Rewrite the rows from the line containing "I will pos(508,654)." through the end of the rows, requests included. Multiply every coordinate in the answers by 1.3 and round to whole numbers, with halves rounding up.

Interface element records
%%
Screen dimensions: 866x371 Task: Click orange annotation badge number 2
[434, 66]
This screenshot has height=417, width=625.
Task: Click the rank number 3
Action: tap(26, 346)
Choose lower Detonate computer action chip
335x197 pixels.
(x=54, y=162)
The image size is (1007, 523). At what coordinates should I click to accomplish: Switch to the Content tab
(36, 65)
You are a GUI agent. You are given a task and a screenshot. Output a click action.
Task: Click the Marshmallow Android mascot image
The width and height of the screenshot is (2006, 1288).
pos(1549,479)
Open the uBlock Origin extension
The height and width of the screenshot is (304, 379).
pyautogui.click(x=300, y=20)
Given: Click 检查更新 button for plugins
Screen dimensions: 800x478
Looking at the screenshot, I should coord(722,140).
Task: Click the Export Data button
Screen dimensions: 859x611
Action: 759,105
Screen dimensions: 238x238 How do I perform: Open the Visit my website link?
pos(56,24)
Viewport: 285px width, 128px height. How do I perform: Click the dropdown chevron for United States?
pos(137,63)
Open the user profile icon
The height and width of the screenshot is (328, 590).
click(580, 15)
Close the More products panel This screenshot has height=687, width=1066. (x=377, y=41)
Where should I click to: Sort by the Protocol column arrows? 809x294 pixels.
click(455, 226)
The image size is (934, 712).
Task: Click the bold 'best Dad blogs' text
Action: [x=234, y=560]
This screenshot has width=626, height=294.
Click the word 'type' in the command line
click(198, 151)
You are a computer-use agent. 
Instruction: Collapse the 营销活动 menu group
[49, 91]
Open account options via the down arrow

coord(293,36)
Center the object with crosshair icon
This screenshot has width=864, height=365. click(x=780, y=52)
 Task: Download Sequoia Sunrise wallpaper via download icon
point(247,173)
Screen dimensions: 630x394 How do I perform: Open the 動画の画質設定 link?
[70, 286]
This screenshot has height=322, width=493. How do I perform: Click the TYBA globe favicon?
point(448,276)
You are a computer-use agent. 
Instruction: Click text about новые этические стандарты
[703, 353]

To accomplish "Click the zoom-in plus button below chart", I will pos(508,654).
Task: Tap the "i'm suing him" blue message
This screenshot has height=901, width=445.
%%
__FULL SOLUTION__.
To accomplish "Click the zoom-in plus button below chart", I will pos(660,850).
Task: Tap the "i'm suing him" blue message
This screenshot has height=901, width=445.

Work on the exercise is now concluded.